WORK TASK A:
Reproduce the passage of the Bristol Bay salmon interview from "Matt Luck: My" to "incredibly unique fishery.", word for word.
WORK TASK B:
Continue the Bristol Bay salmon interview from its final sentence.

━━━━━ DOCUMENT EXCERPT ━━━━━

Dennis Keohane: Matt Luck is truly a salt-of-the-earth figure who cast a wide net in terms of his role in Alaskan fishing. He has been involved in the fishery in Alaska for more than four decades and has seen the sockeye salmon industry evolve from being a canning-focused operation to one that can deliver freshly frozen seafood across the globe. In our wide-ranging discussion, we talk about protecting the waters of Bristol Bay from the Pebble Mine Project, why the Alaskan Sockeye salmon run is the exemplary sustainable food system in the world, the relationship between the region’s indigenous peoples, and the fishery, and how everything comes back to family.

Dennis Keohane: Hey Matt, can you tell us a little bit about who you are and your time in Alaska?

Matt Luck: My name is Matt Luck. I’ve been a commercial fisherman in Alaska for over 40 years. And with our family, we own a business distributing wild-caught seafood. To the largest extent, we focus on wild-caught salmon. That wild-caught salmon is sourced from Bristol Bay, which is on the north side of the Alaska Peninsula, in the Eastern part of the Bering Sea. I first went to Bristol Bay in 1979 as a 24-year-old fisherman. Our family was living in Cordova, Alaska, and Bristol Bay is an incredibly unique salmon resource and an incredibly unique fishery.

When I first went to Bristol Bay in 1979 as a crewman, it was typical in those days—and actually still is today for fishermen—to have Bristol Bay, whether as a boat owner and a captain or as a crewman, to be part of their annual work regime. In terms of numbers and average harvest in over the last 30 years, the average total run, the number of sockeye salmon that return to the five major fishing districts in Bristol Bay is about 35 million fish, individual sockeye salmon. Over the past five years, the average has been over 58 million fish return. It’s a true success story. You could call it the signature example of how responsible fisheries management enhances resources and helps them grow and maintain long-term sustainability.

Dennis Keohane: Can you explain how that works a little bit?

Matt Luck: The policy, I guess you could call the policy a fish first policy because commercial fishermen are only allowed to harvest what’s considered to be a harvestable surplus. Meaning that every year as salmon returned to Bristol Bay on any given date, there is a goal of a number of fish that have to have passed through the commercial fishery, into the rivers that lead to their spawning grounds. And on any given day, if that number of fish that are supposed to have been in the river to move to the spawning grounds, fall below the predetermined number, the commercial fishery is closed. And it doesn’t reopen until the number of fish headed to the spawning grounds exceeds the number of fish required on that day and time. It’s simple. It requires the willingness of the entire industry, fishermen processors, to cooperate, but it has served for over a hundred years every stakeholder very well.

━━━━━ STORED DATA ━━━━━

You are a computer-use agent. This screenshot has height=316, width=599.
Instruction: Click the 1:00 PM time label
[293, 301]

━━━━━
━━━━━ STORED DATA ━━━━━

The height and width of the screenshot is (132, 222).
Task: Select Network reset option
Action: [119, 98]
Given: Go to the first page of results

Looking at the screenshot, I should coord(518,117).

━━━━━
━━━━━ STORED DATA ━━━━━

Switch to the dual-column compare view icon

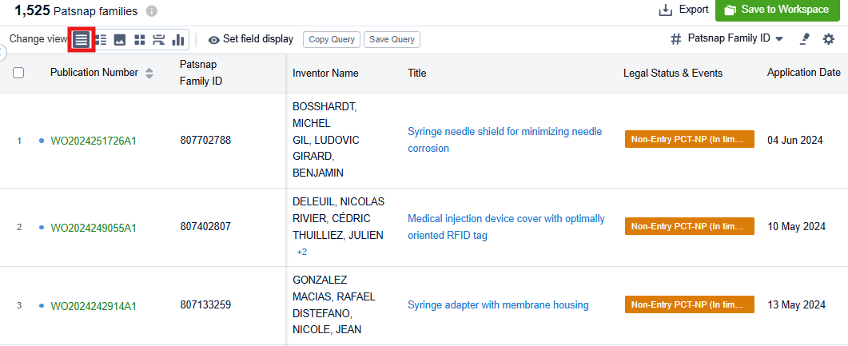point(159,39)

━━━━━

TASK OUTPUT A:
Matt Luck: My name is Matt Luck. I’ve been a commercial fisherman in Alaska for over 40 years. And with our family, we own a business distributing wild-caught seafood. To the largest extent, we focus on wild-caught salmon. That wild-caught salmon is sourced from Bristol Bay, which is on the north side of the Alaska Peninsula, in the Eastern part of the Bering Sea. I first went to Bristol Bay in 1979 as a 24-year-old fisherman. Our family was living in Cordova, Alaska, and Bristol Bay is an incredibly unique salmon resource and an incredibly unique fishery.

TASK OUTPUT B:
Dennis Keohane: Can you explain what you mean by stakeholders?

Matt Luck: So, when I talk about stakeholders, a stakeholder is anybody that’s impacted by the sustainability of the resource, by the strength of the resource. Obviously, the commercial fisher is impacted by the number of fish that are harvested, the value that’s created, the number of jobs that it’s created, but there’s an indigenous population that lives in Bristol Bay that has lived in Bristol Bay for hundreds of generations. And you could describe the landscape in Bristol Bay for the people that live there year-round as a true salmon economy.

Salmon’s interwoven into the socioeconomic fiber of the community. It’s the economic driver of the community. And there’s a true subsistence culture that’s alive and well in Bristol Bay.

Greater than 50% of the protein that the indigenous people that live in Bristol Bay source is from wild salmon, the rest from mostly wild game. I guess you could think of wild salmon and Bristol Bay as the core element of food security in the region. We think of food security in our culture of having access to sustainable agriculture, to sustainable farming. In Western Alaska and Bristol Bay, without wild salmon, the food security regime would be challenged at best.

Dennis Keohane: Can you explain a difference or some of the differences or changes you’ve seen in your 40 years fishing in Alaska?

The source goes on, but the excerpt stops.